I would like to show you a clearer shot of the Rocket '88 we used to growl in, but this is
best I could find. However, having our uncle Bennie Robbins in the foreground means much
to me and my family. Aunt Dora and he were visiting from Warrenton on the Sunday before
New Year's in 1959.

Back in the 1970’s, the state highway folks decided to bypass Winton. US 13 would no longer run across the old bridge, past the courthouse and make the s-curve onto Main Street. Life in Winton would slow down a bit more and the dogs would have more asphalt to sleep on. The bypass would meet up with the south part of US 13 past Bluefoot Road and cut into part of the Oak Villa community – long the home of many a Jones.

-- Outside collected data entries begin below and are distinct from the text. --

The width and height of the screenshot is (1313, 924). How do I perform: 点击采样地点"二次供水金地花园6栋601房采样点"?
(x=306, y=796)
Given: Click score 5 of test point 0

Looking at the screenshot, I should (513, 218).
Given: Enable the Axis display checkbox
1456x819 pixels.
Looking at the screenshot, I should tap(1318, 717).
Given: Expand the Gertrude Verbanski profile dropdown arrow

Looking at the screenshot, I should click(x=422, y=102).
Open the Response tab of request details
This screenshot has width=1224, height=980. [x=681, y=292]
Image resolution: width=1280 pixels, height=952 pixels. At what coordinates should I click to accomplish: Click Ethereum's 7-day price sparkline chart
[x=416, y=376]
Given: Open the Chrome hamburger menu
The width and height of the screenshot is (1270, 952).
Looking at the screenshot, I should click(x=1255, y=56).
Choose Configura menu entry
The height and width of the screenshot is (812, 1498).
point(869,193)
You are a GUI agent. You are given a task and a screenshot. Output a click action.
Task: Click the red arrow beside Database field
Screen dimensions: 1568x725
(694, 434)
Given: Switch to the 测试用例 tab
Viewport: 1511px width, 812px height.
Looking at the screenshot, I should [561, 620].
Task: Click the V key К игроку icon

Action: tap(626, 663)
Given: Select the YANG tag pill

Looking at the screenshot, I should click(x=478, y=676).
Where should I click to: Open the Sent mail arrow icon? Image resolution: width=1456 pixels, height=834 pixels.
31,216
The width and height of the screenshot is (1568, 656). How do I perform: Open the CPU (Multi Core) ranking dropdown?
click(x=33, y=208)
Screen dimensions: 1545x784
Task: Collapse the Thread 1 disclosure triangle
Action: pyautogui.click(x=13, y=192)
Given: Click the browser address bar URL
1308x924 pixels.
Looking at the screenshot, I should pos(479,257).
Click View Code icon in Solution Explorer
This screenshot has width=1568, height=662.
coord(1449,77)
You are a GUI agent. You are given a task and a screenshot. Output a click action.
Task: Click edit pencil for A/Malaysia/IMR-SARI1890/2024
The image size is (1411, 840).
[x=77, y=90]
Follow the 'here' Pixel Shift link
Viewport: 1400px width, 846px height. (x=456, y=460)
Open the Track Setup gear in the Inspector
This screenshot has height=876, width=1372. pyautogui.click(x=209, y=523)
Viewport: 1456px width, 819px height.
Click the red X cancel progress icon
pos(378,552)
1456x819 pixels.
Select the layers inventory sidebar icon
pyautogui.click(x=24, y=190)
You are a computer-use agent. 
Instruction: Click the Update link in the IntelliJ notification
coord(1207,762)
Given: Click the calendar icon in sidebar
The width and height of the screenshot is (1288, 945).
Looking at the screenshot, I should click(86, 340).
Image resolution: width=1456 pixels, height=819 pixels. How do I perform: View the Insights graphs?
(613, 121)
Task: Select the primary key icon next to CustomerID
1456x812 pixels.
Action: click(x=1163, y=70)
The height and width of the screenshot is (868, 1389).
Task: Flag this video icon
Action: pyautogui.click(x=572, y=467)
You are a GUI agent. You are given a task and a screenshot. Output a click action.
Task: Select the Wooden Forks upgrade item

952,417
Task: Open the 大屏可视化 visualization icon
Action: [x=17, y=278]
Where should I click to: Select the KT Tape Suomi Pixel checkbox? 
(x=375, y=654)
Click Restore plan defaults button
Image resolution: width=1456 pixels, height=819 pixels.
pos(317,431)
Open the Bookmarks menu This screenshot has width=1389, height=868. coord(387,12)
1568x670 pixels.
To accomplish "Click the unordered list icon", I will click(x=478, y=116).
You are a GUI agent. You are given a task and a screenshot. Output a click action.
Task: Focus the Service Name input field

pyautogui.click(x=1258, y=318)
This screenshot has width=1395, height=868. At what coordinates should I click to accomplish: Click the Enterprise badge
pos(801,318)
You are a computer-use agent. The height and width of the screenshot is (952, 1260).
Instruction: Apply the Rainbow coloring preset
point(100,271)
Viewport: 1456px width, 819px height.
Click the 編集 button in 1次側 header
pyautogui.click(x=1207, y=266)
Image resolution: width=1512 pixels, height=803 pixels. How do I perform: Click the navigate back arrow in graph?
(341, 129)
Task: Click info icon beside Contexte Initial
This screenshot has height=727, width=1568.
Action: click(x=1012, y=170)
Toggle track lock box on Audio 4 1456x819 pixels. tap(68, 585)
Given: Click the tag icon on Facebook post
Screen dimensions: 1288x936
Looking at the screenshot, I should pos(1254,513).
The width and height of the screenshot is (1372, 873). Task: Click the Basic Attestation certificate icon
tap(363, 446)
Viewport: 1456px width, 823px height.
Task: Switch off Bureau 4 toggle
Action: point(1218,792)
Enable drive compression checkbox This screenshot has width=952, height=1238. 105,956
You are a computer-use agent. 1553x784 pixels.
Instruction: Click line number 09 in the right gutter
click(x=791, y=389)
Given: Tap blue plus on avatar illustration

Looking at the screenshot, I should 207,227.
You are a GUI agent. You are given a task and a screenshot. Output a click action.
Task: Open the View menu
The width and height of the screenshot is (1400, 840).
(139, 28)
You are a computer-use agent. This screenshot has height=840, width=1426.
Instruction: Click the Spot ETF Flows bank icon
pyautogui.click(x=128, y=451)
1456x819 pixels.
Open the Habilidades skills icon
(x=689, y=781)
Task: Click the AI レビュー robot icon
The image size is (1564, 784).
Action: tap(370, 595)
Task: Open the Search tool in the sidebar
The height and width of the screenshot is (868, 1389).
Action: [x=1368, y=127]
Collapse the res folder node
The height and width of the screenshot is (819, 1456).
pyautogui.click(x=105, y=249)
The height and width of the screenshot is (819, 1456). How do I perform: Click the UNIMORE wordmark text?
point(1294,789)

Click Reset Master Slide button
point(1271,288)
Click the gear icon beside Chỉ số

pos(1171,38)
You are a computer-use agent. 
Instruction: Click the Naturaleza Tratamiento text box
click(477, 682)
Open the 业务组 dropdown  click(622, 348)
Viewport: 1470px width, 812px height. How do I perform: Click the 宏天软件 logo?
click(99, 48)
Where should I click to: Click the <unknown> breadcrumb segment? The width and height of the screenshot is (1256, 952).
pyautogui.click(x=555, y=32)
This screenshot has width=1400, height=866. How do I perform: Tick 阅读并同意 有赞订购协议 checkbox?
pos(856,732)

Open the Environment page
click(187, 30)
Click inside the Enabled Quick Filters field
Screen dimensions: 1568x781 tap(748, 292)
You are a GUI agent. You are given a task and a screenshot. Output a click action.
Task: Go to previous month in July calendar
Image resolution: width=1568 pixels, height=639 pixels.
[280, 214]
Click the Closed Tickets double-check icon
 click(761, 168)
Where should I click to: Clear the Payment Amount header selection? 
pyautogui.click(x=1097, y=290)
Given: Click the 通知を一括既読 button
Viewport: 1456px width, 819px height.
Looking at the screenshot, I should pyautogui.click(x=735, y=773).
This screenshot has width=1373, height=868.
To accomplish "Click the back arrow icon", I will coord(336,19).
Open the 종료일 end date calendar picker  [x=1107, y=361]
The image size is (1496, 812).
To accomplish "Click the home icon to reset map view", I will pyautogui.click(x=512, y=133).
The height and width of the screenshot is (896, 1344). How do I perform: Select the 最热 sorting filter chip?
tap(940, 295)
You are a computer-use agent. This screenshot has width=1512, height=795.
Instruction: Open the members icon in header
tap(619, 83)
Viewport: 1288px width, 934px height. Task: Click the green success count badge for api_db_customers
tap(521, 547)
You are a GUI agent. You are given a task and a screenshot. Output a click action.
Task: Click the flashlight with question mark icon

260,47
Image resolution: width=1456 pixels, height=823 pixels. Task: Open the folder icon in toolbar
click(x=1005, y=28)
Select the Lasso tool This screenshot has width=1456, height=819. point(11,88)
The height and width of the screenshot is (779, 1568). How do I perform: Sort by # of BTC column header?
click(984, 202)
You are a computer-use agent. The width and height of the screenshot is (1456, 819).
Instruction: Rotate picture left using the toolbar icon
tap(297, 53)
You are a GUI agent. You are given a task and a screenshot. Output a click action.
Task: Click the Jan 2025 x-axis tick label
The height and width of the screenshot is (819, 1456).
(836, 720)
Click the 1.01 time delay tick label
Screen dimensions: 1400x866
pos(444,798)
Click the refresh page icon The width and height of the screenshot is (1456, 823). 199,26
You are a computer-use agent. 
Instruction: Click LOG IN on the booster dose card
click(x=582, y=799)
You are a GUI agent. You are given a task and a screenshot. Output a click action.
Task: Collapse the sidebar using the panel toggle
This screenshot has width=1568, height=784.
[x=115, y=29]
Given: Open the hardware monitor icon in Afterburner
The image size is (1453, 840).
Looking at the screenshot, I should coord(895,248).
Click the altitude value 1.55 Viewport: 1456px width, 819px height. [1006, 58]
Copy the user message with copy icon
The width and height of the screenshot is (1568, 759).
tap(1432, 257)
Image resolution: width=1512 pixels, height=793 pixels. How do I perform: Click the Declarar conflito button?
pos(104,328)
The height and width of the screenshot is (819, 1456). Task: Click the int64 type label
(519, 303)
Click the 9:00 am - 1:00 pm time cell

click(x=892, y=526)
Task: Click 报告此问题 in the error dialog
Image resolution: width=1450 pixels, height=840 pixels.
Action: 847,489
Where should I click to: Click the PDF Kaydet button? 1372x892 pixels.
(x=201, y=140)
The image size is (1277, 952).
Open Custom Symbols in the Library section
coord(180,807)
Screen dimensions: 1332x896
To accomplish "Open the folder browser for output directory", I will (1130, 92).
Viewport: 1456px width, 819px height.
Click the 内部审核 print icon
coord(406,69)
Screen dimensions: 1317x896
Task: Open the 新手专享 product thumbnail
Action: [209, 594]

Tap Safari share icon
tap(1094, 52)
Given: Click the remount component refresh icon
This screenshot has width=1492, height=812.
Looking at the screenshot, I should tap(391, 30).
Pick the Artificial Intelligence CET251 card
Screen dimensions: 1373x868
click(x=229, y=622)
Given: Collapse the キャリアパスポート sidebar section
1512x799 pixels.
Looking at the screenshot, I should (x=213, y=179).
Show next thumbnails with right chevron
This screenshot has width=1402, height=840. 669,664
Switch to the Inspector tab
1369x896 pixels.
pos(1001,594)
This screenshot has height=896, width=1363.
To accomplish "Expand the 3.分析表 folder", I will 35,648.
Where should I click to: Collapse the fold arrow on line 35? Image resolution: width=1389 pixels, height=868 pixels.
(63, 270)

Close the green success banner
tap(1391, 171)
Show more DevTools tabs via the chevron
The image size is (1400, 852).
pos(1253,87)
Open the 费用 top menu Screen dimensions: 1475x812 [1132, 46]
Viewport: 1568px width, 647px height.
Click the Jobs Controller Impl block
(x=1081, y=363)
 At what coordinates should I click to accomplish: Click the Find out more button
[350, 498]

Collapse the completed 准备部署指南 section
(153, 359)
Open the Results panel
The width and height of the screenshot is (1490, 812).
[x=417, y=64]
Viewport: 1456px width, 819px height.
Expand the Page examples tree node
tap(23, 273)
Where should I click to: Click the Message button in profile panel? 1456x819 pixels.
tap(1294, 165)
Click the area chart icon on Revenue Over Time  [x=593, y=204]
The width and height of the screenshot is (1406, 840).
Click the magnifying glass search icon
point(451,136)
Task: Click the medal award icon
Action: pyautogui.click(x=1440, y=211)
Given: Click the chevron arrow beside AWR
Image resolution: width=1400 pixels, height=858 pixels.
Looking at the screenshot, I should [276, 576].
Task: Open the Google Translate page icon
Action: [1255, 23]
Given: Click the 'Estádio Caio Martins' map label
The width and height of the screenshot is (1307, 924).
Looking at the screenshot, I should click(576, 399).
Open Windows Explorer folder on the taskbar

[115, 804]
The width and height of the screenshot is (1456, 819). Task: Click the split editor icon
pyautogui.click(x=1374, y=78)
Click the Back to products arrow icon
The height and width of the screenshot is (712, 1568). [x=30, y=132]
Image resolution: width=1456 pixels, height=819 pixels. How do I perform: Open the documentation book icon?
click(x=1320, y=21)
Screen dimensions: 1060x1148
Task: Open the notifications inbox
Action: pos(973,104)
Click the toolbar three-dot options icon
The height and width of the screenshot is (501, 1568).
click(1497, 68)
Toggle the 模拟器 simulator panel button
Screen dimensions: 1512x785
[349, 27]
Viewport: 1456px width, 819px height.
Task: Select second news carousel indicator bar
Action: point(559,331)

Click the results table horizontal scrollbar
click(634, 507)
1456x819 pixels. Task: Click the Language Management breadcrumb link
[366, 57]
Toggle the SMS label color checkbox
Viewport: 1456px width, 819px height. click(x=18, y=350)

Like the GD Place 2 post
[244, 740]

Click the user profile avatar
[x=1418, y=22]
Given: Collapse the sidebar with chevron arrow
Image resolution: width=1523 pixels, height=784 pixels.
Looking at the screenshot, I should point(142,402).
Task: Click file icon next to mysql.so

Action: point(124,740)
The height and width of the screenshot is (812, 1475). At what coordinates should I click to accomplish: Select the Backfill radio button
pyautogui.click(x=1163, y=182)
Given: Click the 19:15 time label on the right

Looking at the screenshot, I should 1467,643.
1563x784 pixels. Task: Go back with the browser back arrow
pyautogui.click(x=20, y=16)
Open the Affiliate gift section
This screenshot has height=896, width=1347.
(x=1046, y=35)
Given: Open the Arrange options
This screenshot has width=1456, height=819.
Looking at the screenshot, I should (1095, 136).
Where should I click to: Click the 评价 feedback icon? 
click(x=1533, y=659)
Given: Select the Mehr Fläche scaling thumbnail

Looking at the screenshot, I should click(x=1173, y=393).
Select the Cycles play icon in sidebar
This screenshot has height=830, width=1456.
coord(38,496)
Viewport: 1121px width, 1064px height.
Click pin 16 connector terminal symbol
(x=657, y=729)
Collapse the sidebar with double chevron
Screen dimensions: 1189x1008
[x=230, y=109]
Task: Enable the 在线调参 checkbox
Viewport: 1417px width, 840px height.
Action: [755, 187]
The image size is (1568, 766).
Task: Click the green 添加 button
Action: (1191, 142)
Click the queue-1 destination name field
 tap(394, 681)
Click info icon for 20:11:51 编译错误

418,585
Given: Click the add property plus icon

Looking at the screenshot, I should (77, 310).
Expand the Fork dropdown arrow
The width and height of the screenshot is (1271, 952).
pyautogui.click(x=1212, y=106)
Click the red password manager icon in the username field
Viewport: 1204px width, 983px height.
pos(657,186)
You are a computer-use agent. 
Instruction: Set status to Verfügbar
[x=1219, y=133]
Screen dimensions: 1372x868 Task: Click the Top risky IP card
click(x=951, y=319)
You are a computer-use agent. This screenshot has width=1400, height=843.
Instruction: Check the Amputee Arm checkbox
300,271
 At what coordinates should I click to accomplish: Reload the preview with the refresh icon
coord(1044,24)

Jesse and Vertly Jones’ house was demolished, but Jack and Pocahontas Greene decided to move their house to the Wats Greene farm on Bluefoot where Jack grew up. A few years before that move, a couple of things happened at Jack and Pocahantas’ house.

My father, T.W. Jones, a trustee of Pleasant Plains Church, and Jack Greene, a deacon of the same, attended joint Deacon-Trustee meetings held monthly on Friday nights. One rainy meeting night after adjournment, Daddy discovered that his gleaming white-on-purple 1958 ’88 Oldsmobile four-door hardtop was missing. With its huge engine and abundant chrome, it was a car that suited my acceleration-inclined mother. Daddy and Talmadge Reid, his friend and fellow trustee, scoured both sides of Pleasant Plains’ lot. They were the only two people left at Plains Church. Remaining on the lot was Tal’s 1964 Buick Wildcat and a 1958 Chevrolet Bel Air they had never seen before.

Tal drove T.W. to the Sheriff’s office to report the missing car, and they decided to have one more look at the Church. The mystery Chevrolet was still there. The two sharp-thinking men, trustees and businessmen both, suspected an upstanding member of the church leadership had just bought the car and, in the dark, took Daddy’s Olds by mistake.

Tal owned a garage and knew that Daddy’s ’58 Olds and the ’58 Chevrolet, being made by General Motors, used the same key blank. Tal also knew that springs in the ignition locks would weaken after several years and other GM keys could be used.

So, T.W. drove the Chevrolet home. In the house garage, he showed us the car in the light. Water pooled on the obviously well-waxed body and the engine was spic and span. T.W. thought that car had only been two days off the dealer’s lot. It was now a matter of waiting.

The next morning, at the Green house on US 13, Mrs. Pocahontas Hare Green noticed through the window that her cousin T.W.’s car was in the driveway.

“Jack, is Tupper here?”
“No, not that I know of.”
“Then why is his car in the driveway, and where is your car?”

Jack made the phone call and everything was settled.

Pocahontas in polka-dots: Mrs.
Pocahontas Hare Greene seated between
her cousins, the eternal and venerable
Alice Jones Nickens and Alice's sister Sally Jones,
at Pocahontas' Waters Training School
fifieth class reunion. Sally was a
classmate. Miss Poca usually sported a
sweet smile. The photograph was made
around 1969 by Winton photographer,
teacher and later, C.S. Brown principal,
Matthew D. Jarmond, Sr.

 

We, now, progress from that year to a later one on another rainy Trustee-Deacon meeting night when the steering linkage on the Rocket ’88 broke, and the eight-year old car crashed into the ditch in front of Jack and Pocahontas’ house. The insurance company declared T.W.’s car a total loss, and soon it was replaced by a plain green 1966 Chevrolet Bel Air four-door sedan which did not suit my mother at all.